Here, the Second Department held that the Support Magistrate had failed to consider the financial resources of the father’s wife when concluding that a deviation from the CSSA presumptive amount of child support was warranted based on the needs of the father’s other two children. Although the Support Magistrate noted that the income of the father’s wife was approximately $35,000, no evidence was elicited as to the amount of any assets that the wife may have, nor was any evidence presented as to the value of her business, for which the father and the wife took a deduction on their income taxes. Thus, the Support Magistrate lacked sufficient information to conclude that the resources available to the father’s other two children were less than the resources available to support the child at issue. Therefore, the Magistrate erred in finding that the needs of the father’s other two children was a proper basis for deviating from the CSSA presumptive amount of child support.

Moreover, the Second Department reported that although the Support Magistrate properly rejected the father’s inconsistent testimony about his income and correctly calculated the CSSA amount based on the father’s most recent annual adjusted gross income as reflected in his income documents, the Support Magistrate improperly credited the father’s disingenuous account of his economic situation and expenses. The father’s evidence as to both his income and his expenses was inconsistent, contradictory, and not supported by the record.

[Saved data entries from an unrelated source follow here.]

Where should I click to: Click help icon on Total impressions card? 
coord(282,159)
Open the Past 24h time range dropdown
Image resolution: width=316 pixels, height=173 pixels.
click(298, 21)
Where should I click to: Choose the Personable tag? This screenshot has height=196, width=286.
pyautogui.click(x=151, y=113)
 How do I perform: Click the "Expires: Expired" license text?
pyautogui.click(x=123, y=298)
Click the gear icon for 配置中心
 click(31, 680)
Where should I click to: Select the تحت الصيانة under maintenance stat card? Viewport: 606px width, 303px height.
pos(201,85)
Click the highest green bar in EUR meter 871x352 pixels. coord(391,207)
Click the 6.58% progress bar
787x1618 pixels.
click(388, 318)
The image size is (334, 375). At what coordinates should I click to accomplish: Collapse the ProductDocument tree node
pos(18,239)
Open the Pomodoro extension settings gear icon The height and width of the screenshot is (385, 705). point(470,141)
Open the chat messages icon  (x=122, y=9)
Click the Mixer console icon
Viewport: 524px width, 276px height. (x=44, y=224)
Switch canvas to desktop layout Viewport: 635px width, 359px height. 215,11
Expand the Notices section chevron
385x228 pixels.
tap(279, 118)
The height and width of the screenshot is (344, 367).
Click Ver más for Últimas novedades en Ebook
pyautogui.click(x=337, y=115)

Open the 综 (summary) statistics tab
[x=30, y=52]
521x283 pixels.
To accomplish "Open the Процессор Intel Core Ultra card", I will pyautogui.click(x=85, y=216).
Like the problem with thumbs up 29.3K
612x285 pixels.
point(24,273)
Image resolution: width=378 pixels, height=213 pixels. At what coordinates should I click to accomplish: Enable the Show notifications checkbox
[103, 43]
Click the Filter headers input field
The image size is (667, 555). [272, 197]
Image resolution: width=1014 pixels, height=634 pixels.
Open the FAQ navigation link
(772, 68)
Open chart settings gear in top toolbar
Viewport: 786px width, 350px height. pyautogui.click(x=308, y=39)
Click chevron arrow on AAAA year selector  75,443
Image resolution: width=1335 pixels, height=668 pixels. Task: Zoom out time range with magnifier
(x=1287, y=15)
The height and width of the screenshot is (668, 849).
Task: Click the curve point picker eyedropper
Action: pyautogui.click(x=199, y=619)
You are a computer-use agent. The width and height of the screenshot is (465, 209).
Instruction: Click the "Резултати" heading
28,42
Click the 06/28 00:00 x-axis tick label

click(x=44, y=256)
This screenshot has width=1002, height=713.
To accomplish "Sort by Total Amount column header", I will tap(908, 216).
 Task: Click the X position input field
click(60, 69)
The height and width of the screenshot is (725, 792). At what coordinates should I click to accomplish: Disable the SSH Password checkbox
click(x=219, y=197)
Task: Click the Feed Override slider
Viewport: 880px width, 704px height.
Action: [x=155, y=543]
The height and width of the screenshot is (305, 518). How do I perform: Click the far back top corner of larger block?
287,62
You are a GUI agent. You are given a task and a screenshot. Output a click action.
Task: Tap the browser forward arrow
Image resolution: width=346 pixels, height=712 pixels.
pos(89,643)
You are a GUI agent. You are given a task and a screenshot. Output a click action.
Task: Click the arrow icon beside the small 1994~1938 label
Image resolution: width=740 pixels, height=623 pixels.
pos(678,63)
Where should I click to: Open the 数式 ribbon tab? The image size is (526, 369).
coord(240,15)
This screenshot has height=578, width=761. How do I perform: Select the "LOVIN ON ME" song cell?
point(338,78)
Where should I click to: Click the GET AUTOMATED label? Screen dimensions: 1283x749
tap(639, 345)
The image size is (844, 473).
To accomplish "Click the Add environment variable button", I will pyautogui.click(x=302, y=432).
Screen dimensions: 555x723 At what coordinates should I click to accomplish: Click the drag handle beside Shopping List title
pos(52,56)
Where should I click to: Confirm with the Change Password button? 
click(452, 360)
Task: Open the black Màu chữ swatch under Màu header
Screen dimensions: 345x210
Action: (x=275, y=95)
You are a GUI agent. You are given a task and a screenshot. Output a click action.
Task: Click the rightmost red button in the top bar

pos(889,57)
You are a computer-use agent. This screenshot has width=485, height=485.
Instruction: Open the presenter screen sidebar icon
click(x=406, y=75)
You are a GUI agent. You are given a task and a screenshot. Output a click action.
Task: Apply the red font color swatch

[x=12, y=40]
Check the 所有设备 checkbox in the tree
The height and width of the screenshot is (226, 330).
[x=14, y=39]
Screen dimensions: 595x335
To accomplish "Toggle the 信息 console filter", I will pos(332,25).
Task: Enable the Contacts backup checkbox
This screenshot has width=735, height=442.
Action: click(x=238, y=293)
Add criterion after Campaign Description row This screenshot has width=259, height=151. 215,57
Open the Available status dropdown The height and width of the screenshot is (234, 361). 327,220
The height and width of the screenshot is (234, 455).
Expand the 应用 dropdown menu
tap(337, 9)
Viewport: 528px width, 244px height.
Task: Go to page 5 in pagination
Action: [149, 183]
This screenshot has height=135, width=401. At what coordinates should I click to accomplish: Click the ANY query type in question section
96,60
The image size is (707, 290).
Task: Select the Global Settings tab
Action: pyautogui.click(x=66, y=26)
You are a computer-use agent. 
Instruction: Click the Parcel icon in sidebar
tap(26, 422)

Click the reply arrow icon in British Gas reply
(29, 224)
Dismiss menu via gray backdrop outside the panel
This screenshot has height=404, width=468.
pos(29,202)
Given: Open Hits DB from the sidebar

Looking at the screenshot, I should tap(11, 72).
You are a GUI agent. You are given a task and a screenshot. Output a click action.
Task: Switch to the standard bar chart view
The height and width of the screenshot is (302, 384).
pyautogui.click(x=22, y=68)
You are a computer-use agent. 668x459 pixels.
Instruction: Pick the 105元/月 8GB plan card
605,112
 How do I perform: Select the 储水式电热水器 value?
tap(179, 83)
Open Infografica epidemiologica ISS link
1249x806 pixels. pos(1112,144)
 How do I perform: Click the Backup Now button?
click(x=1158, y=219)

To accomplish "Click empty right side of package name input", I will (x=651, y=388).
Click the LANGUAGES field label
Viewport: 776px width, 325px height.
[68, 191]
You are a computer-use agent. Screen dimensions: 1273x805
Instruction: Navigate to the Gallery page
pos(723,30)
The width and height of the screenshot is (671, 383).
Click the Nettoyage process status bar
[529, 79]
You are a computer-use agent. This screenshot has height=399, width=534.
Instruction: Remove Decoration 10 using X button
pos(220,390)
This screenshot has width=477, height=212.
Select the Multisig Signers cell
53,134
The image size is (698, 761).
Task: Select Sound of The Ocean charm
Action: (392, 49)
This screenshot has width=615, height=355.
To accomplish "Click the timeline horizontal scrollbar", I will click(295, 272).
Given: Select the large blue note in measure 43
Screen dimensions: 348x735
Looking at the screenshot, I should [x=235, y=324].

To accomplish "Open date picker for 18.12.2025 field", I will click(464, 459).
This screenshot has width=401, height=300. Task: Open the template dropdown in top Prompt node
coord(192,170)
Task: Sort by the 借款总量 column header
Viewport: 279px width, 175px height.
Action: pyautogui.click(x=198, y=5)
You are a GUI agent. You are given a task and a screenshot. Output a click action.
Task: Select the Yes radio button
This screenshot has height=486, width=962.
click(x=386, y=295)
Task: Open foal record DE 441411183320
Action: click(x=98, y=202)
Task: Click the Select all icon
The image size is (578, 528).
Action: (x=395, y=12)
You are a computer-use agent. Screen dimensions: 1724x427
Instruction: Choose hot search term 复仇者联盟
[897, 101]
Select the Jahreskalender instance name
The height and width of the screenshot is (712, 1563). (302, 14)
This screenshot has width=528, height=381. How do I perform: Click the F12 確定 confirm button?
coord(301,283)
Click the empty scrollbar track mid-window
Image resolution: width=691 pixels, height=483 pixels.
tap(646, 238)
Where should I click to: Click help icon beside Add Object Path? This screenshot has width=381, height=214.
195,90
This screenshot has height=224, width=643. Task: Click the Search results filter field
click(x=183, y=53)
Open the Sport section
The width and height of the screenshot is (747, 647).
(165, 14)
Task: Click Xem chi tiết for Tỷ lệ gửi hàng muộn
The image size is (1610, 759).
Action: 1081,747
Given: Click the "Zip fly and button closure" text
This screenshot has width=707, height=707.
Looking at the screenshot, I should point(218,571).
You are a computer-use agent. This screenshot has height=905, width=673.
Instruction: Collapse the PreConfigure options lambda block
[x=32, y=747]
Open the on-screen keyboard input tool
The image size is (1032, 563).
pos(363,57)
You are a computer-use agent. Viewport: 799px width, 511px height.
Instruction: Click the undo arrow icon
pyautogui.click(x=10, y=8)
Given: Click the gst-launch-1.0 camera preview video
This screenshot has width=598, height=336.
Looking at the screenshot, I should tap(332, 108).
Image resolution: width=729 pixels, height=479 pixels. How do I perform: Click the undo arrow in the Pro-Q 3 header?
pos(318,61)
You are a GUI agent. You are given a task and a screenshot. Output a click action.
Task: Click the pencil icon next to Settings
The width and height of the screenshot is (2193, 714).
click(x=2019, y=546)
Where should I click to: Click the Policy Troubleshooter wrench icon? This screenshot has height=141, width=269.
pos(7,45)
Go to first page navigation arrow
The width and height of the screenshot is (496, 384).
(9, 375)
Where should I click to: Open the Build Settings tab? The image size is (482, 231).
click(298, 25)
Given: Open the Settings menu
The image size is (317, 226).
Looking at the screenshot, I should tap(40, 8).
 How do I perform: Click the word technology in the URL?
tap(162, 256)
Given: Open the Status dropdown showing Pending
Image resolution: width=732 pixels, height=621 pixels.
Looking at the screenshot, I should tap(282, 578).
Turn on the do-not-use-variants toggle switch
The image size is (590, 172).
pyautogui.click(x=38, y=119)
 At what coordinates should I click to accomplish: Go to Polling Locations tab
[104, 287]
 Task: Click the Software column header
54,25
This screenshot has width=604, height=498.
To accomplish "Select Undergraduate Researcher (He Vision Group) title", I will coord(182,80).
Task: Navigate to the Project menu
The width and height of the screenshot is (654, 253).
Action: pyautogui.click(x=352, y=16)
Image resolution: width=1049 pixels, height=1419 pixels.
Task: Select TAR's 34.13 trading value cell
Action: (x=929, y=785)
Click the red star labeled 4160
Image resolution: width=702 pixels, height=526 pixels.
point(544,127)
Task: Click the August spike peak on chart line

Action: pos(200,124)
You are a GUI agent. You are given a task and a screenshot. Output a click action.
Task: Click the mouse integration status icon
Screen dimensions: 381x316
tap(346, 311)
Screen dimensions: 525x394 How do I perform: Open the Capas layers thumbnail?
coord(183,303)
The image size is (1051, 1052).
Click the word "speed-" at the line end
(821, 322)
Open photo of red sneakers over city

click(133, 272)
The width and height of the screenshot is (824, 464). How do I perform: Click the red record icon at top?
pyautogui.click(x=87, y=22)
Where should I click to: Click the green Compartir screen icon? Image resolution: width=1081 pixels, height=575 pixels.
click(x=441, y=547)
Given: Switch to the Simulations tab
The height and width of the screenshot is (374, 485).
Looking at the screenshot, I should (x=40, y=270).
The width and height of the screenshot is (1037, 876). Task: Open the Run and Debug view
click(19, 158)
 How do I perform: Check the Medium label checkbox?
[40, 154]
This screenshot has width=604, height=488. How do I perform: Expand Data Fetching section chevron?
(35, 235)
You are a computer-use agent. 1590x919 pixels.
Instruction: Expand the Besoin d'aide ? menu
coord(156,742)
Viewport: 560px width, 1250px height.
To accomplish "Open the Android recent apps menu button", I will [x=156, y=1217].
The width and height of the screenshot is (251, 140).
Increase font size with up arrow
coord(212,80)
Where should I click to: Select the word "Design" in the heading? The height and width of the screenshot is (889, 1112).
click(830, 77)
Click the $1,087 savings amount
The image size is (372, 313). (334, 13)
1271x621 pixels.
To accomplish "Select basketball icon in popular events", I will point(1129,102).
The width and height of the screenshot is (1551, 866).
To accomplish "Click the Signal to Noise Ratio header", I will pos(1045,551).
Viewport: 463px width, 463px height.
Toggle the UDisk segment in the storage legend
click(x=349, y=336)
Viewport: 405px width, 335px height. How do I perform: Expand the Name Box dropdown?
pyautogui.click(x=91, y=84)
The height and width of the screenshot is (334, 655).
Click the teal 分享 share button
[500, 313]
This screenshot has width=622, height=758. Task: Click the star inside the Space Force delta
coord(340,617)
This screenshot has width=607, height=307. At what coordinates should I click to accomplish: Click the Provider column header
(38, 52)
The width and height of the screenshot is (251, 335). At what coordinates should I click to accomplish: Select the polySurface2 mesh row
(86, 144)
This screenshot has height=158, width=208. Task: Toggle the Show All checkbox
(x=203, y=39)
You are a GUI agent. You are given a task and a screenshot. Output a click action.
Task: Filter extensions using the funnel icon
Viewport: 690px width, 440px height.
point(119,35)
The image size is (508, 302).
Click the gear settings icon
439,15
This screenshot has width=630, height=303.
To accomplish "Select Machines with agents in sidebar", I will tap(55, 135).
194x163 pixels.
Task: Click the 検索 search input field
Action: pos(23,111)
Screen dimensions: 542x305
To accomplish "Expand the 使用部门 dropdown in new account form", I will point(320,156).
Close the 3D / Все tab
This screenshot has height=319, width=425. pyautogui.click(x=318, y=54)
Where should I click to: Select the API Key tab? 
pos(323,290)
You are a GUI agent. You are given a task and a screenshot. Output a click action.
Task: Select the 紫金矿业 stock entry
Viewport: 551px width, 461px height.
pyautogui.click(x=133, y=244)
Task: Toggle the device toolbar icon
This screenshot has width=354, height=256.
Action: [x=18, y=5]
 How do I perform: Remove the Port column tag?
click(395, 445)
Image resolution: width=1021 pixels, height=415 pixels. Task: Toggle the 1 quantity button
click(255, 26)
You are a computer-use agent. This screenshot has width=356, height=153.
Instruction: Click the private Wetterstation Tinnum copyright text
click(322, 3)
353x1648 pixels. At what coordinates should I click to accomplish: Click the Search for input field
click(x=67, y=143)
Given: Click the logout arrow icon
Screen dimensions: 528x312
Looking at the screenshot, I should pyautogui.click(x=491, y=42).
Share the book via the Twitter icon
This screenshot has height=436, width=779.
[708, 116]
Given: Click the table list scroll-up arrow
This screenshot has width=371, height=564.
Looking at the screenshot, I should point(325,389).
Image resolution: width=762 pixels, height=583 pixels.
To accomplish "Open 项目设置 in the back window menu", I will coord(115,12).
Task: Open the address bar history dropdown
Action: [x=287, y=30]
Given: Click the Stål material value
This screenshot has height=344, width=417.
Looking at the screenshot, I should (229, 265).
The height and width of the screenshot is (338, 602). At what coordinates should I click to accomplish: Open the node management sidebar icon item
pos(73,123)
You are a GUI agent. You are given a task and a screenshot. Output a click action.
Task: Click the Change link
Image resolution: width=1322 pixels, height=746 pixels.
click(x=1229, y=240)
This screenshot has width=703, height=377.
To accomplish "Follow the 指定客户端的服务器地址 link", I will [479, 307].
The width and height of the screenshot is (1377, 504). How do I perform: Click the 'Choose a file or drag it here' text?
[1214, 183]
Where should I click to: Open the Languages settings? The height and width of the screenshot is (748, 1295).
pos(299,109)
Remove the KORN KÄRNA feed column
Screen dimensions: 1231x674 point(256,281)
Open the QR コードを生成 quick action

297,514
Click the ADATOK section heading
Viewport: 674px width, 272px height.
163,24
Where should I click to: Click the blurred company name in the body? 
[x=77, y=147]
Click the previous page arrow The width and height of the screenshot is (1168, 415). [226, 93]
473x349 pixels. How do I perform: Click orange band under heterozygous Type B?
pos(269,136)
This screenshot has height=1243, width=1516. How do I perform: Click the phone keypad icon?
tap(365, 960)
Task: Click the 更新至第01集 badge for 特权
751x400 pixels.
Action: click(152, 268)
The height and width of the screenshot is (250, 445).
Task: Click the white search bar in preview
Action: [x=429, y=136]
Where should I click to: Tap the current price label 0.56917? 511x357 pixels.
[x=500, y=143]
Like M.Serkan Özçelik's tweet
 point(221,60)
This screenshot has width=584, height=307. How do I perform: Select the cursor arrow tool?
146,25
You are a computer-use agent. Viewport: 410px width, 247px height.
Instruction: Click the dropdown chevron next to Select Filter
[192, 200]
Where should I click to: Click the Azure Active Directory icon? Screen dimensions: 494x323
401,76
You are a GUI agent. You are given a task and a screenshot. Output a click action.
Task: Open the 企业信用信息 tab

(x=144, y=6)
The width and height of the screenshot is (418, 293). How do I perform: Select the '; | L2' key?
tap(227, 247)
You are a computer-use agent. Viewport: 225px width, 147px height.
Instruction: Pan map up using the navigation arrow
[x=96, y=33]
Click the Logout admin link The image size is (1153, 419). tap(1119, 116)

For example, the father testified that he paid $4,700 a month for his then 20-year-old daughter’s college tuition and $400 a month for his then 15-year-old daughter’s college prep courses, but he provided no evidence of such payments, and his income tax documents contained no evidence of any college tuition credit or itemized deduction for same. The father’s financial disclosure affidavit contradicted his testimony that he expended approximately $60,000 per year on educational expenses. In his affidavit, the father had indicated that such expenses equaled only $6,000 every six months. The father also claimed on his financial disclosure affidavit that his annual salary, without overtime, was $34,000. He testified that the Support Magistrate should only consider his income to be $79,000 since his overtime income was only very recent, it varied, and he would not likely be receiving future overtime. However, the appellate court noted that in fact, the father’s 2013 and 2014 income documents indicated that his overtime income was significant in those two years and his gross income increased from 2013 to 2014.

Additionally, the father’s testimony about his living expenses also contradicted his financial disclosure affidavit. His affidavit specifically indicated that he paid $2,000 a month for rent. However, he testified that he paid the mortgage for the house, and on cross-examination, he changed his testimony, admitting that his mother-in-law owned the home in which he and his family live and that his mother-in-law paid $3,000 a month for the mortgage. Notwithstanding that admission, the father’s 2013 income tax statement indicated that he took a $14,087 deduction for mortgage interest paid and a $15,519 deduction for real estate taxes paid.

As the Support Magistrate failed to consider the resources of the father’s wife and improperly relied on the father’s contradictory evidence as the bases for deviating from the CSSA presumptive amount of child support, the Second Department held that the Family Court should have sustained the mother’s objection and should have awarded child support in the sum of $839.76 biweekly pursuant to the CSSA formula.